• **Directions**:
Could you please output only the lines from the one holding "Image resolution: width=1456" through the end of the listing below, exactly as written and without pictures?

• **Information given**:
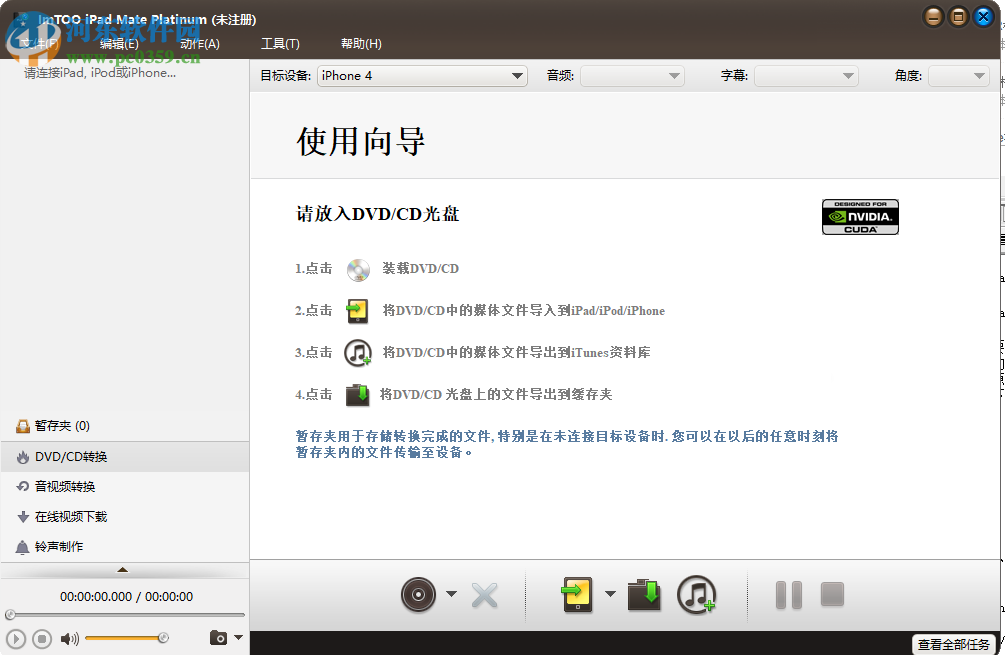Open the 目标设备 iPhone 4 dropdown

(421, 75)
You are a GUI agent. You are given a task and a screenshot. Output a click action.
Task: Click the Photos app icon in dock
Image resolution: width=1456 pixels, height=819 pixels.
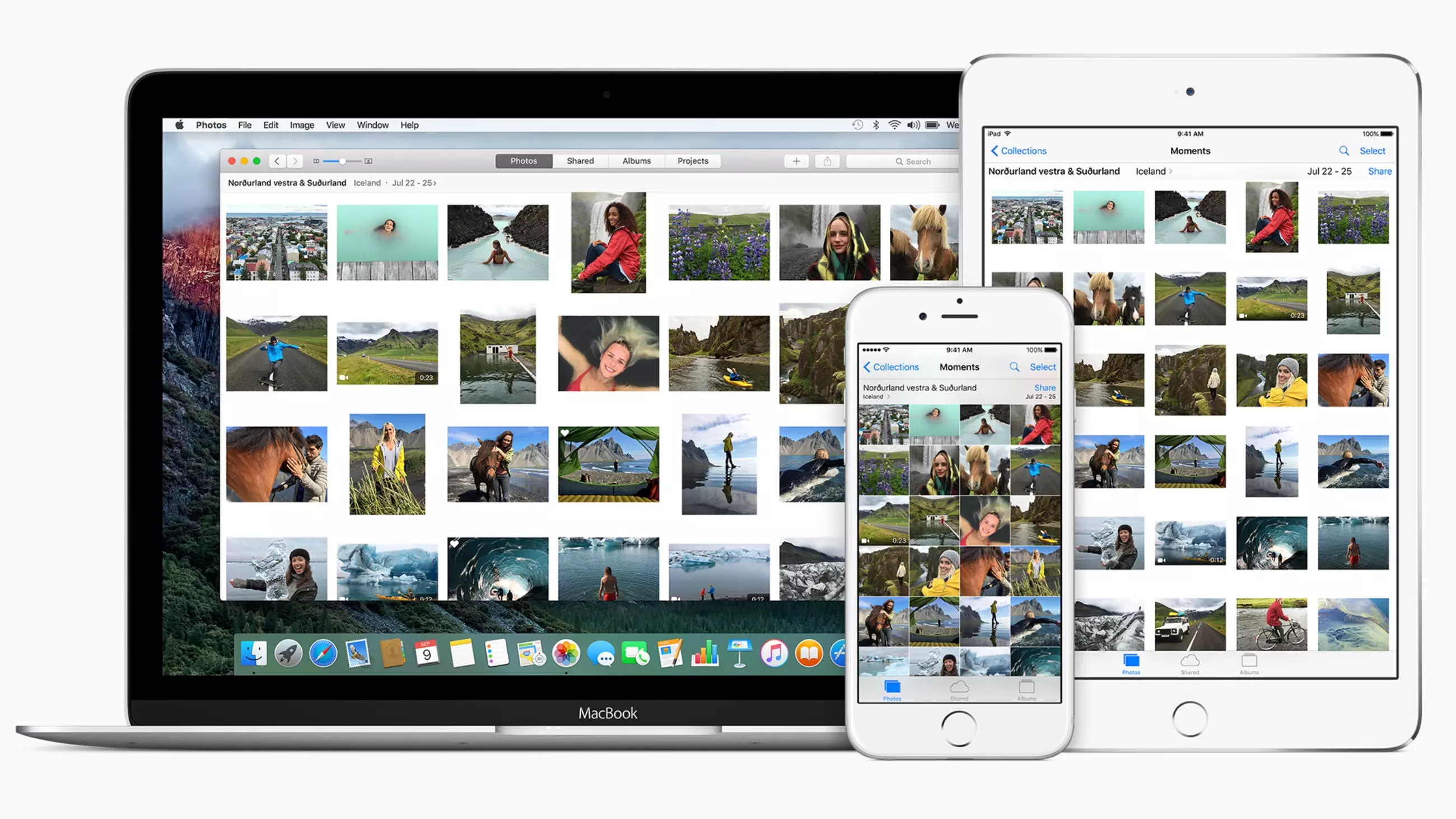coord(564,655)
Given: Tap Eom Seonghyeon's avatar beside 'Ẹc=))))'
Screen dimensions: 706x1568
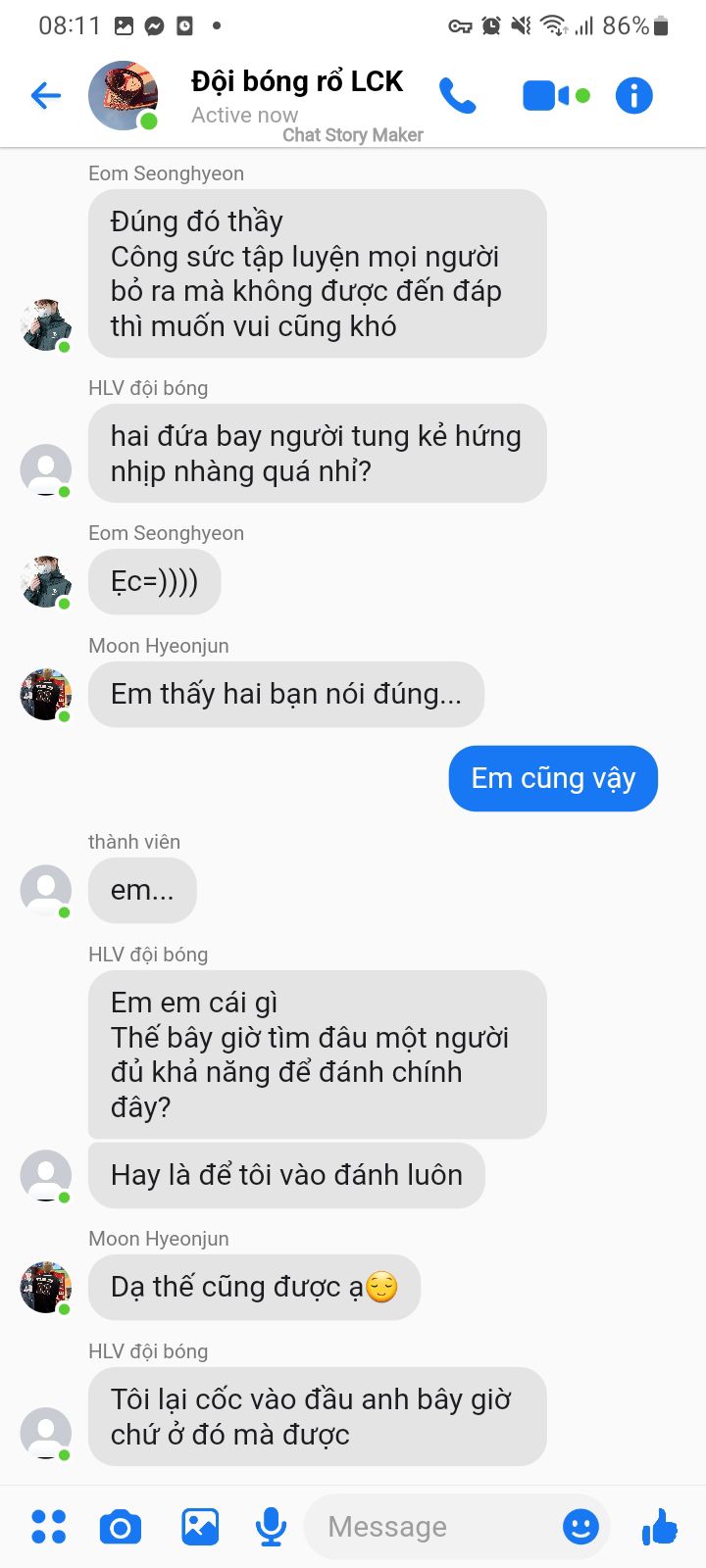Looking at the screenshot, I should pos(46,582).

• **Exercise solution**:
Image resolution: width=1456 pixels, height=819 pixels.
coord(564,655)
Given: Tap Eom Seonghyeon's avatar beside 'Ẹc=))))'
Screen dimensions: 706x1568
Looking at the screenshot, I should pos(46,582).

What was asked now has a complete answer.